IMO it's a bad book.
It has all the characterization of a comic book and the plot - or the extended riddle-me-this narrative just held no interest for me. I can tell you that sus also teaches art history and she also thinks the book is a hack job, a badly written snore, and a typical popular-fiction easy-reader.
I suppose if I had to elaborate on why I think it's so bad (and I suppose I'll have to, since I have a student doing an Independent Study Project on it) is that when symbology is presented as a series of one-to-one relationships, as it is in many popular books on dream symbolism, for example, all of the living and resonant qualities of symbols is rendered quite dead and lifeless.
It's the "easy answers to complex questions" syndrome that concerns me. To bring a one-to-one symbological perspective to works of art - da Vinci's for example, really does a disservice to the artist, art history, and more broadly, the open-ended significance, ambiguity, and potential meanings available in works of great art.
IMO, the only way to defend this book is to see it as a light time- passer, good for reading at the beach or on a plane trip, but nothing serious enough to merit anything resembling meaningful discussion.

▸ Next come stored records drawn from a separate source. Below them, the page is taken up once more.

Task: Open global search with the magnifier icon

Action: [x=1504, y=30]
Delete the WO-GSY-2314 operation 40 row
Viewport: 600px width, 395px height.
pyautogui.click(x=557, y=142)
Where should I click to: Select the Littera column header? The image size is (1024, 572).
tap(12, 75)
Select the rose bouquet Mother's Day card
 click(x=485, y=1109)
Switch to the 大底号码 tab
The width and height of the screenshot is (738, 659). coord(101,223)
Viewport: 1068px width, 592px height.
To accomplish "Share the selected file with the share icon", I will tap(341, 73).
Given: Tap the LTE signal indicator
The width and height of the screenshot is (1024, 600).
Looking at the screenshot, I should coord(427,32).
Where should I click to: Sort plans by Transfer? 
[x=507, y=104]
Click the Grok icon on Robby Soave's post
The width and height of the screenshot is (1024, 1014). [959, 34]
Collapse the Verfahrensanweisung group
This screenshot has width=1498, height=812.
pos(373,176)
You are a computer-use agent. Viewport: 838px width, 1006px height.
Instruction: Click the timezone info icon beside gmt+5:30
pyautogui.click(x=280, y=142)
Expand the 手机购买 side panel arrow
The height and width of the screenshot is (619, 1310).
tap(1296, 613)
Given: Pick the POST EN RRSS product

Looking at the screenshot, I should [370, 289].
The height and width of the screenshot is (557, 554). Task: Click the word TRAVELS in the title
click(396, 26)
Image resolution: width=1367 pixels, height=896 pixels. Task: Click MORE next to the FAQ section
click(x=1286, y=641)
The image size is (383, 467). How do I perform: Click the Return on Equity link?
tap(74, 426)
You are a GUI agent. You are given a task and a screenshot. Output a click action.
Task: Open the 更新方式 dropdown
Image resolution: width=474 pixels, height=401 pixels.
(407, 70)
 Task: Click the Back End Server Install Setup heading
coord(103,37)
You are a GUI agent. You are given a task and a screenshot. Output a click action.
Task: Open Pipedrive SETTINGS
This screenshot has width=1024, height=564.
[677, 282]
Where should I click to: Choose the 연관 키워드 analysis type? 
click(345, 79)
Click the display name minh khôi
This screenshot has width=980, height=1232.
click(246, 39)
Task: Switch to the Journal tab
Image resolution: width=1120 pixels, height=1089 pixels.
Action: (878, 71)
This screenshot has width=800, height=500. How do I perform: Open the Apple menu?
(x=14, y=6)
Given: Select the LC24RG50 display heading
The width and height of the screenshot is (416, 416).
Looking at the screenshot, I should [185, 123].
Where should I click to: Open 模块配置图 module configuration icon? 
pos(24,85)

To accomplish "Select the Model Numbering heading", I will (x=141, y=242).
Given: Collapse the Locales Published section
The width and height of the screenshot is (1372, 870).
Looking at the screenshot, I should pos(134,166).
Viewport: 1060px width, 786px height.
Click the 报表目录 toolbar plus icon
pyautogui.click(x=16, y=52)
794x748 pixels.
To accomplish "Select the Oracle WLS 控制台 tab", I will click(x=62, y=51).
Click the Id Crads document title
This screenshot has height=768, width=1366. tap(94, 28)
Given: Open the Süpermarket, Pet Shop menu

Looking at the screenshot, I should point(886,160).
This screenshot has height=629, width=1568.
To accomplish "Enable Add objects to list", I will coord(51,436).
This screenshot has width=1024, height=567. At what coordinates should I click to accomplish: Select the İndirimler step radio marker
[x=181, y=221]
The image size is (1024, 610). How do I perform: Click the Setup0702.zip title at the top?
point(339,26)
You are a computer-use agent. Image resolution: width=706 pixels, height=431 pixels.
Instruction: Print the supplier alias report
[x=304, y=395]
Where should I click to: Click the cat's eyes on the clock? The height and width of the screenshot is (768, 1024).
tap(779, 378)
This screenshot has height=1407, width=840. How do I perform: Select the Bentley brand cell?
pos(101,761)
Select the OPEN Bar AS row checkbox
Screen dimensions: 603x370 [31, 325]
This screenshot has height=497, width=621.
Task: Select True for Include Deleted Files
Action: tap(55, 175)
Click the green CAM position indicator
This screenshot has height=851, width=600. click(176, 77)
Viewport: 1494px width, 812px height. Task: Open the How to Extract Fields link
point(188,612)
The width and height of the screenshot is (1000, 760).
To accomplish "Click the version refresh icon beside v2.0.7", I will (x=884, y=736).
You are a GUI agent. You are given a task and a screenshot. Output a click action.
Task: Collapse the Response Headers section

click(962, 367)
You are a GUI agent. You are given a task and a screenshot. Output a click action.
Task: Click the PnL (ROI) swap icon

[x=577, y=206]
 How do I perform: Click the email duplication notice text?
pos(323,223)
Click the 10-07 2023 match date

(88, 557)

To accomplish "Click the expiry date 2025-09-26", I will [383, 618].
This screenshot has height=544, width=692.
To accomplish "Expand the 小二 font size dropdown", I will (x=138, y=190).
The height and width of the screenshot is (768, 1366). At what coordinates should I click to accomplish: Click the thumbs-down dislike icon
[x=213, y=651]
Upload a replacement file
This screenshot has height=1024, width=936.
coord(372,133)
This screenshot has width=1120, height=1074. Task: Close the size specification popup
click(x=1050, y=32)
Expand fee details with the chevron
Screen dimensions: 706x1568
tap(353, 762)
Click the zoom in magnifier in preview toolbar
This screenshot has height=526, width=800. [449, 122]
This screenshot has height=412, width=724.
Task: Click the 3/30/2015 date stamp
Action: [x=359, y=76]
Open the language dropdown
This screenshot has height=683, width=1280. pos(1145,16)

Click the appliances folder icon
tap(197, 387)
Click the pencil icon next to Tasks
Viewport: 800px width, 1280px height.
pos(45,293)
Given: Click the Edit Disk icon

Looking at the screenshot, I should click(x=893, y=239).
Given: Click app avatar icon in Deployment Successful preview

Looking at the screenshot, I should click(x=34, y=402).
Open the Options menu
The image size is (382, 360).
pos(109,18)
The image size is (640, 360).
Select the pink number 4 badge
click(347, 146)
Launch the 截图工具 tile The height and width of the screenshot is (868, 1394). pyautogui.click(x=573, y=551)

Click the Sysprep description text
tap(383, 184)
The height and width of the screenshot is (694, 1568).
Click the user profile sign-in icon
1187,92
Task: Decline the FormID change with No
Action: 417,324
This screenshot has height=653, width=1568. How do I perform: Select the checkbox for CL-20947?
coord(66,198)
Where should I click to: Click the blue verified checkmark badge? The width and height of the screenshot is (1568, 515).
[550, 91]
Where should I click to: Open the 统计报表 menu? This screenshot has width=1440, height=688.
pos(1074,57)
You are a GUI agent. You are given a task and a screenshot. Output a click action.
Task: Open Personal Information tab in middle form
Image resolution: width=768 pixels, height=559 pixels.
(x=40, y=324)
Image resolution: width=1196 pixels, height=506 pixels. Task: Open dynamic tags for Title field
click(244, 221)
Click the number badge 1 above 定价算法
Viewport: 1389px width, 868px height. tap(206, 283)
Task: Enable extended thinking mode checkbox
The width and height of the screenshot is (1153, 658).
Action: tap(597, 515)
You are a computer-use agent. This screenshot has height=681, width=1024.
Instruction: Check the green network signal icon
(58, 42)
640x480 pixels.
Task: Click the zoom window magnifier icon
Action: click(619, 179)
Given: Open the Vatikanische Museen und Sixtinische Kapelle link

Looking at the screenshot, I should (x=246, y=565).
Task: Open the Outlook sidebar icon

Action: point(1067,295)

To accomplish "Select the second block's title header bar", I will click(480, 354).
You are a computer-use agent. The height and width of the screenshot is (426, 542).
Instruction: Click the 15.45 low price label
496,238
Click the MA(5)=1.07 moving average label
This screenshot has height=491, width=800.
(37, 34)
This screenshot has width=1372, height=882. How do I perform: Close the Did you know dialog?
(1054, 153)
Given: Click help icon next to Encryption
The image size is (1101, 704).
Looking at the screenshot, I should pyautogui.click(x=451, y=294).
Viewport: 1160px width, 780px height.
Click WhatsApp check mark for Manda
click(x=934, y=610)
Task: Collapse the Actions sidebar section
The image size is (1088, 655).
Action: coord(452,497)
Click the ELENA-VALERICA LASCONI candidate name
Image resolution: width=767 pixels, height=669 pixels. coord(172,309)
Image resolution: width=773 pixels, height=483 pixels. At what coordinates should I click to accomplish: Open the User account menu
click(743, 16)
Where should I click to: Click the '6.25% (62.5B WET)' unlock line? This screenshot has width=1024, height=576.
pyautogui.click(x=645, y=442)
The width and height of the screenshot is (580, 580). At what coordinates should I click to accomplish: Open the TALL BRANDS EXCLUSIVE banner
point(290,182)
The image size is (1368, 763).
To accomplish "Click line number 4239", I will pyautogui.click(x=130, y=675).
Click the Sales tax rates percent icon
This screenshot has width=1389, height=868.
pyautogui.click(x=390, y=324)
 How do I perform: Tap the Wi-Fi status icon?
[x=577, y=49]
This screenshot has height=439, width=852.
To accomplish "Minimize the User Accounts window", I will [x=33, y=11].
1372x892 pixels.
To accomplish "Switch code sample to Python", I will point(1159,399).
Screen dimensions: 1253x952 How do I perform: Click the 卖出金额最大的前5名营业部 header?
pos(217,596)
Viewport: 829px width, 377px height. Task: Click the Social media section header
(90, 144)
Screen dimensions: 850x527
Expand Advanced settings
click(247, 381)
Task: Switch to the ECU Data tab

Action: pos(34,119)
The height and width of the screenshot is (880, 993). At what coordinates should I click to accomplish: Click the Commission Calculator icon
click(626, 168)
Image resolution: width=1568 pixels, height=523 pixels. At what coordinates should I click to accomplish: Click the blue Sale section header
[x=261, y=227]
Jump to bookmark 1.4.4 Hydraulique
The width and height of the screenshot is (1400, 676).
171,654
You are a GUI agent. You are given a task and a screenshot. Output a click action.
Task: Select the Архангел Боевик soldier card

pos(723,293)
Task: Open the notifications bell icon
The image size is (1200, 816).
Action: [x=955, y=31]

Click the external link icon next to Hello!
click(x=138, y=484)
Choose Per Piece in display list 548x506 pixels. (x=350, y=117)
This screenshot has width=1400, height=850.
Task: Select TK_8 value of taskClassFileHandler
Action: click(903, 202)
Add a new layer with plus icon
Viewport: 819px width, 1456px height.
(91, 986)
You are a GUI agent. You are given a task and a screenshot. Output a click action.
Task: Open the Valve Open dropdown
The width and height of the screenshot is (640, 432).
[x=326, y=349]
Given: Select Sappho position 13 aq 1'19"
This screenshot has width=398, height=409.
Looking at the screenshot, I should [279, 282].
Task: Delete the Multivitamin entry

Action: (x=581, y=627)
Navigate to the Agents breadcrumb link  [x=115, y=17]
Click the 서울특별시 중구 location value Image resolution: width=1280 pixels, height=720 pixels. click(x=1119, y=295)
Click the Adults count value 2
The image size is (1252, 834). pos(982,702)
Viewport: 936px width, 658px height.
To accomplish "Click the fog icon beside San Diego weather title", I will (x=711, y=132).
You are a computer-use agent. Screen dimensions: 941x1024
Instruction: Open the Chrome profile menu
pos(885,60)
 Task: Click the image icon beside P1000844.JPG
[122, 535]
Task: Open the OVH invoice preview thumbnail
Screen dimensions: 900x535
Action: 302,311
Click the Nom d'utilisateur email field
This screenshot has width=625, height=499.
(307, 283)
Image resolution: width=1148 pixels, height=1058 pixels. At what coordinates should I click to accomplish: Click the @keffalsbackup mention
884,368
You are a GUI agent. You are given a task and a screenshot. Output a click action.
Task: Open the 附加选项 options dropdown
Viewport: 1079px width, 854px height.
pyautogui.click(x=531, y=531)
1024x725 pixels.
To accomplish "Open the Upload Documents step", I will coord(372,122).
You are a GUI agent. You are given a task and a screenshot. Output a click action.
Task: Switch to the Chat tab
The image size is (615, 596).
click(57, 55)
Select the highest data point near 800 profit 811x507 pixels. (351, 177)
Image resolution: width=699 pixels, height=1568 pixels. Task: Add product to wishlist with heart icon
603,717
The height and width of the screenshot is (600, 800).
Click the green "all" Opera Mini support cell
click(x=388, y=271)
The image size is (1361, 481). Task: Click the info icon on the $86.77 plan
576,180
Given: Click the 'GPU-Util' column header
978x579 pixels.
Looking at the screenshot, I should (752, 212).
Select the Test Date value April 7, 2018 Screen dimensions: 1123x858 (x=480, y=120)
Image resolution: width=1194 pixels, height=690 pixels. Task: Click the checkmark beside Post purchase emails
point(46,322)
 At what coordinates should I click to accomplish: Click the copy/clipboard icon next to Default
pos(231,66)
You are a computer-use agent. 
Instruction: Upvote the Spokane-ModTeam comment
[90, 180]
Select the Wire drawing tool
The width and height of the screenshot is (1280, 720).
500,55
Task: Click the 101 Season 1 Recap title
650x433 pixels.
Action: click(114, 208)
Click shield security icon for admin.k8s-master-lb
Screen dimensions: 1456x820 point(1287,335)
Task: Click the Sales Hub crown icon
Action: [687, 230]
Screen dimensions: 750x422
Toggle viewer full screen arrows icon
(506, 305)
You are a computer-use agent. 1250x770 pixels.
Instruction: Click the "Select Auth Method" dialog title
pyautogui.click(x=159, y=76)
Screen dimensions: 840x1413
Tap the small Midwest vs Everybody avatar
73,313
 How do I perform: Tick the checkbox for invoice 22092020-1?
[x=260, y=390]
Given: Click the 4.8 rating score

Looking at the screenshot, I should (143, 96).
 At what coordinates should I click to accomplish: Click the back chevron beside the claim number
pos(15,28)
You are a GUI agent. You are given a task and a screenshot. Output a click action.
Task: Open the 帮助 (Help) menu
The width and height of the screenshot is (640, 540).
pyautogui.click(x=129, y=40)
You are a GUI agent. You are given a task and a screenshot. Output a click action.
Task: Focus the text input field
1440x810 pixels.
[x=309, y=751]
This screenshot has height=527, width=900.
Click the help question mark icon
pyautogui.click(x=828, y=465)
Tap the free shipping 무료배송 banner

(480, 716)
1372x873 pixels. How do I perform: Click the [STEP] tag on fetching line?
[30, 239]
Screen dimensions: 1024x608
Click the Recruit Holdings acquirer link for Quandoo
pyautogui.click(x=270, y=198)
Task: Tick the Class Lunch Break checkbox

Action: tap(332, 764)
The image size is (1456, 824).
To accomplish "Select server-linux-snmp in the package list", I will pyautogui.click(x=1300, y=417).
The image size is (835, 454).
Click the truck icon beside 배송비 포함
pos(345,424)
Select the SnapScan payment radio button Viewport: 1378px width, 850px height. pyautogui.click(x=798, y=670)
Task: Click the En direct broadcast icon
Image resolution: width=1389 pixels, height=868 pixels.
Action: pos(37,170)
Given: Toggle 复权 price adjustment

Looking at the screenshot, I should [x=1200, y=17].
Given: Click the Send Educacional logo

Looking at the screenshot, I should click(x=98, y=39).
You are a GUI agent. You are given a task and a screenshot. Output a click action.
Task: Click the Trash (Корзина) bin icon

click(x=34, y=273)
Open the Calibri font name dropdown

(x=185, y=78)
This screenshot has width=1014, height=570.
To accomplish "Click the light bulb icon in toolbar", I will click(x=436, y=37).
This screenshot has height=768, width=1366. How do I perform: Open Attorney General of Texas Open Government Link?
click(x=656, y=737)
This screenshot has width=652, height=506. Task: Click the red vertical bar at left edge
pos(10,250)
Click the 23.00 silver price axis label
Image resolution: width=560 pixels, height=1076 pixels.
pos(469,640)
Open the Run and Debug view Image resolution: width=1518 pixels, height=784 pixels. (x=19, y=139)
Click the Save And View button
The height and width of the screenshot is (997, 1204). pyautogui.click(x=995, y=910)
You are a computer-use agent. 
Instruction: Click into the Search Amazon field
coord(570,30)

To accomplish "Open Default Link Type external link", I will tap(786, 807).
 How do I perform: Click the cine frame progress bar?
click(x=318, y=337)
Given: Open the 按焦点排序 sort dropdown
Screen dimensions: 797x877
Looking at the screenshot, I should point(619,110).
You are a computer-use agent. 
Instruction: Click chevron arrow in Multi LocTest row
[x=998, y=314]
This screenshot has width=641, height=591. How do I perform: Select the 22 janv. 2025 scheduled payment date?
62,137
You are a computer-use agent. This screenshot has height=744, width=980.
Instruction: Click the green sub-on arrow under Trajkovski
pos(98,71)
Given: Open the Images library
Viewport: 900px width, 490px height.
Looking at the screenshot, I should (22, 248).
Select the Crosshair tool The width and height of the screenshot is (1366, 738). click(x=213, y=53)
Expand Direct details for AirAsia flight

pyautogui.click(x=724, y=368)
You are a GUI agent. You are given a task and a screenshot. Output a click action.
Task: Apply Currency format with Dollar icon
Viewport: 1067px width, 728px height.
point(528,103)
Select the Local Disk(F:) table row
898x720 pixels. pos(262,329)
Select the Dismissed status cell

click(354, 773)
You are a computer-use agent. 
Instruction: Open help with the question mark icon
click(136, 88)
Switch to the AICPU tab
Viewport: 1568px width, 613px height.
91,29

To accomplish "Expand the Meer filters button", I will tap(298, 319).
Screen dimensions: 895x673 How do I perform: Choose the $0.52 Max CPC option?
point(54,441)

Perhaps the notion that discussing the themes as have been listed above does merit some consideration - as they are significant topics. But the mere fact that they are mentioned by this author - and that he hangs his narrative on them - does not credit him with doing anything more than raising the issues. He could have done that with a simple list of interesting points that attend to the subject. The fictional treatment here is not a work of literature but a work of rank popular writing.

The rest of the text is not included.